Question

In ΔАВС, M and N are the mid-points of AB and AC respectively and R be any point on BC. Use intercept theorem, prove that MN bisects AR.

Answer 1

Given:

In triangle ABC, M and N are mid-points of AB and AC respectively.

R is any point on BC.

MN is therefore the segment joining the mid-points, so MN || BC.

To Prove:

MN bisects AR i.e., MN meets AR at its midpoint.

Proof [Step-wise]:

1. Let MN meet AR at point P.

2. Since M and N are mid-points of AB and AC, by the midpoint or mid-segment theorem MN || BC.

Because R lies on BC, MN is parallel to BR and CR.

3. Consider triangle ABR.

The line MN meets AB at M and AR at P and is parallel to BR.

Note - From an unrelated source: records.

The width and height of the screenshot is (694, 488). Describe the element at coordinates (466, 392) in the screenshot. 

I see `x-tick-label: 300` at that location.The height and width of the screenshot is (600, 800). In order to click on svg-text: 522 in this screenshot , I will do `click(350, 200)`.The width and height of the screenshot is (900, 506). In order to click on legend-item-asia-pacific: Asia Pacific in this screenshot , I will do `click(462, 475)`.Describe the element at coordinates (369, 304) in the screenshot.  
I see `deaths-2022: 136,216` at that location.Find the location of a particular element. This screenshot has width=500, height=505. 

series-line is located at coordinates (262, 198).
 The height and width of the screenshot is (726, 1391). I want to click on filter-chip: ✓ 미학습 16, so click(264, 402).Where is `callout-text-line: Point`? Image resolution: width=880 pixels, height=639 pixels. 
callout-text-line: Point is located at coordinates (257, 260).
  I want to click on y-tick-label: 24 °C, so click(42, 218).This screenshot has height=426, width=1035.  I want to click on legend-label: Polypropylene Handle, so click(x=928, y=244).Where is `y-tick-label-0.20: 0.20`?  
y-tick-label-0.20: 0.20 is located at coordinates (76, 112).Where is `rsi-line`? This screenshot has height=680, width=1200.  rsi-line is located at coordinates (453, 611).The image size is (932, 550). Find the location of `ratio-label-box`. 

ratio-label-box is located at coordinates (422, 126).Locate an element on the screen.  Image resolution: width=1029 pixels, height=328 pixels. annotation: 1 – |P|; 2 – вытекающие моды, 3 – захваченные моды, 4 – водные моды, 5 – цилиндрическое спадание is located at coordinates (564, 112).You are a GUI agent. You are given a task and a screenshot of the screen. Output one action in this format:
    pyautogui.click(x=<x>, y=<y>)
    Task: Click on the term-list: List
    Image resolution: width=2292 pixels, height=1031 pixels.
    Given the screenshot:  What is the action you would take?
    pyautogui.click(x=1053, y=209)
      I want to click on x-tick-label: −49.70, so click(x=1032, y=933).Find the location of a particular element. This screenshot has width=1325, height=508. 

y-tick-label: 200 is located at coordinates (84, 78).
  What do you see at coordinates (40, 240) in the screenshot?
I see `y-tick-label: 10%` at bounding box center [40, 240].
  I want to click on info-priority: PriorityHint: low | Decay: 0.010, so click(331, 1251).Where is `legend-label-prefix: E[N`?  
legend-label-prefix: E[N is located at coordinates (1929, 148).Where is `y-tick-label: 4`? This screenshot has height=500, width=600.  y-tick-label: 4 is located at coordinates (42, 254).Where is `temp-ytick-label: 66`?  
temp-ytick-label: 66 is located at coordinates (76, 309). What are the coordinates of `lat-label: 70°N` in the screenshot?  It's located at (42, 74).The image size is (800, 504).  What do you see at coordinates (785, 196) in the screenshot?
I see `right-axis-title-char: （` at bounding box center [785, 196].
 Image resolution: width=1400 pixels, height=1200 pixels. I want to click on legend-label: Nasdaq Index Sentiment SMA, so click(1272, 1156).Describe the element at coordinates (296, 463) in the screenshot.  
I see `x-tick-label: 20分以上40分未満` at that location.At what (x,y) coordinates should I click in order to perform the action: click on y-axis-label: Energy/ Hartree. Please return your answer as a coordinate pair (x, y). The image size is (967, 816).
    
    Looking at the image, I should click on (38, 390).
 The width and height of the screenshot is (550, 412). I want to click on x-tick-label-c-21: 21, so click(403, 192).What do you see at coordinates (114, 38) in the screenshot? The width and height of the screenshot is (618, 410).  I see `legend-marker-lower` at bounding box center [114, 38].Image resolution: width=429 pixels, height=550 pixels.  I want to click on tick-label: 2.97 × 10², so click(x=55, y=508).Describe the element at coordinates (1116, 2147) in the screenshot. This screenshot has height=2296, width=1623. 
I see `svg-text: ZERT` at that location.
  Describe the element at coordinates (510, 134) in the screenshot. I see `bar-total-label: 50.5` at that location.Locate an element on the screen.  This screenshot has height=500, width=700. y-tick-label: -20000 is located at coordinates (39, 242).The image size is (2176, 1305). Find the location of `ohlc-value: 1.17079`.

4. By the Intercept Basic Proportionality Theorem applied to triangle ABR with the line through M parallel to BR, we have `(AM)/(MB) = (AP)/(PR)`.

5. M is the midpoint of AB.

So, AM = MB.

Hence, `(AM)/(MB) = 1`.

6. From steps 4 and 5,

`(AP)/(PR) = 1`

So, AP = PR.

7. Therefore, P is the midpoint of AR; equivalently MN bisects AR.

MN bisects AR the point of intersection of MN and AR divides AR into two equal parts.